To solve the stated problem, one would typically employ methods from coordinate geometry (also known as analytic geometry). The specific concepts and formulas required include:
1. **Coordinate System Understanding**: Interpreting points as ordered pairs on a Cartesian plane.
2. **Distance Formula**: To calculate the lengths of line segments (e.g., sides of the quadrilateral) which might be used to prove parallelogram properties (e.g., opposite sides are equal).
3. **Slope Formula**: To calculate the steepness of line segments, which is essential for proving lines are parallel (e.g., opposite sides of a parallelogram) or if three points are collinear.
4. **Midpoint Formula**: To find the coordinates of the midpoint of a line segment, which is needed for point $$ F$$ and could also be used to prove a parallelogram (diagonals bisect each other).
5. **Section Formula (or Division Formula)**: To find the coordinates of a point that divides a line segment in a given ratio, which is needed for point $$ E$$.
6. **Area of a Polygon in Coordinate Geometry**: Methods such as the Shoelace formula or triangulation of the polygon using coordinate-based area calculations for triangles.
7. **Collinearity Proofs**: Using slopes (showing the slope between any two pairs of points is the same) or vector methods (showing one vector is a scalar multiple of another) to prove three points lie on the same line.

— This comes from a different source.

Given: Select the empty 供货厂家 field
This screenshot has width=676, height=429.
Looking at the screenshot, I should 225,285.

**step3** Comparing required concepts with specified instructional limitations

The instructions explicitly state: "Do not use methods beyond elementary school level (e.g., avoid using algebraic equations to solve problems)." and "You should follow Common Core standards from grade K to grade 5."
The mathematical concepts identified in Question1.step2 (distance formula, slope formula, midpoint formula, section formula, and coordinate-based area and collinearity proofs) are fundamental components of analytical geometry. These methods inherently involve the use of algebraic equations, variables, and potentially square roots, and are part of the middle school (typically Grade 8) and high school mathematics curriculum. For instance, while Grade 5 Common Core introduces graphing points in the first quadrant, it does not cover the advanced analytical tools required to calculate distances, slopes, areas of arbitrary polygons from coordinates, or use section/midpoint formulas for geometric proofs.

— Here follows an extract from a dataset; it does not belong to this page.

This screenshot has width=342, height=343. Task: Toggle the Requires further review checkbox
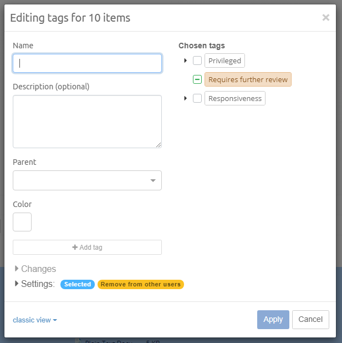tap(197, 79)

**step4** Conclusion regarding solvability under given constraints

Given the strict limitation that only elementary school level (K-5 Common Core) methods are permitted, and the problem's inherent reliance on coordinate geometry concepts that are well beyond this educational level, it is not possible to provide a step-by-step solution to this problem while adhering to all specified constraints. A rigorous and correct mathematical solution to this problem necessitates the use of algebraic and geometric tools taught in higher grades.